Gore also worries that some of the state’s best and brightest students might opt for private colleges, which are exempt from the law, or go out of state.
“When you hear from students or you hear from their parents, which I have, that they’re not going to go to a public university anymore in the state of Texas,” she said, “that translates into many people who are never going to come back to Texas because they establish roots somewhere else.”
Good riddance? Meanwhile, I wonder what Professor Gore means by “provocative points of view” that could result in armed confrontation. Liberal ideas? Conservative ideas? As far as I remember, the most prominent aspect of university instruction was sheer boredom. And if a student did go crazy (out of the blue, unlike the Virginia Tech shooter), I’d like someone to be armed nearby. Anyway . . .

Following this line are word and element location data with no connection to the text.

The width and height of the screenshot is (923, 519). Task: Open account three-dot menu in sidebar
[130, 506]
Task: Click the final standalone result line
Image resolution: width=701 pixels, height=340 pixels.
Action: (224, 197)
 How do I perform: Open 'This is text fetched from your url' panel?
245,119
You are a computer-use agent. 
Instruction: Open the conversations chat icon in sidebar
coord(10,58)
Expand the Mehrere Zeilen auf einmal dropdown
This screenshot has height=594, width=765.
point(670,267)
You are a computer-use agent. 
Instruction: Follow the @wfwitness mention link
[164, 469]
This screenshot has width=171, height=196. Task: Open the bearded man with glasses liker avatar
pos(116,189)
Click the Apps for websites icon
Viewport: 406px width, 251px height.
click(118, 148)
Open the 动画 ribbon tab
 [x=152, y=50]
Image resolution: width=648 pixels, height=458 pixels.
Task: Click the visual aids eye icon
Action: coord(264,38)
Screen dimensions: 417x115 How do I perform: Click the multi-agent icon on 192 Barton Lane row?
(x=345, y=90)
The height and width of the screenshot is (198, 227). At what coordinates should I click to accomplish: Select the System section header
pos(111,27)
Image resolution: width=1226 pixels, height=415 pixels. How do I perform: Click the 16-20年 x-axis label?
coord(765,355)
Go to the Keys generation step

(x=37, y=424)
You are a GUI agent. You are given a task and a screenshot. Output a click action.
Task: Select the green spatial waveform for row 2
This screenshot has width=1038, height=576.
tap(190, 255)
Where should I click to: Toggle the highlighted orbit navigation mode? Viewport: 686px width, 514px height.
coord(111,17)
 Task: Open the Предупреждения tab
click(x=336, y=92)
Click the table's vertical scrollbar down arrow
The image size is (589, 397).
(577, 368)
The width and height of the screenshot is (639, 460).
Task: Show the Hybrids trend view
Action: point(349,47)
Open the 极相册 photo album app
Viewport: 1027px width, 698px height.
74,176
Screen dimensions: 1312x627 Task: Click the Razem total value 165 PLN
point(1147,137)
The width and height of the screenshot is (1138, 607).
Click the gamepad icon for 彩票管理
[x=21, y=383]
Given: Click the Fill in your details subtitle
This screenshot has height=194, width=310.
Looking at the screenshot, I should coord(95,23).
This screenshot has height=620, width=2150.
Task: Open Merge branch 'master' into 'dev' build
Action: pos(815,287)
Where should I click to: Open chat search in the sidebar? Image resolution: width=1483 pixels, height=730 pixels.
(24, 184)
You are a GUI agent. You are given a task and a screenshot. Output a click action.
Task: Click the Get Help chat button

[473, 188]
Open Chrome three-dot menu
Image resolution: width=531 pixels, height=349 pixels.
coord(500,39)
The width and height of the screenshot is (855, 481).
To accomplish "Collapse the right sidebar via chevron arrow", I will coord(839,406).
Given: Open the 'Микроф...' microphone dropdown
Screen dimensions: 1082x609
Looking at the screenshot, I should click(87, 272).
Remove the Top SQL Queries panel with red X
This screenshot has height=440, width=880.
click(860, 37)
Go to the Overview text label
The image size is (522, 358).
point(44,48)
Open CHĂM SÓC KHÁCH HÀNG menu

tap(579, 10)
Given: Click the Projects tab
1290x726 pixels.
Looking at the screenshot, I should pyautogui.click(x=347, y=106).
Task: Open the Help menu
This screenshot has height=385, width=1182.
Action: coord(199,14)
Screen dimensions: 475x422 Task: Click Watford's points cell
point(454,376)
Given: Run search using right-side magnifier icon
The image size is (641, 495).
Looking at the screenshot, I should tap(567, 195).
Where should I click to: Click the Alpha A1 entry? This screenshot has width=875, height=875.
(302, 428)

Even those who oppose the law concede its day-to-day impact could be minimal. More than half of UT’s 50-thousand students are under 21 and too young to qualify, said Goode.
“We’re talking about somewhere between half a percent and one percent of our students we anticipate will have licenses,” he said. “That doesn’t mean they’ll all carry their handguns on campus.”
Still, when he looks out into his classroom next fall, he said he won’t help but wonder who’s packing.
So even without mentioning Utah’s no-problem history of campus carry, what’s up with all this talk of “bracing”?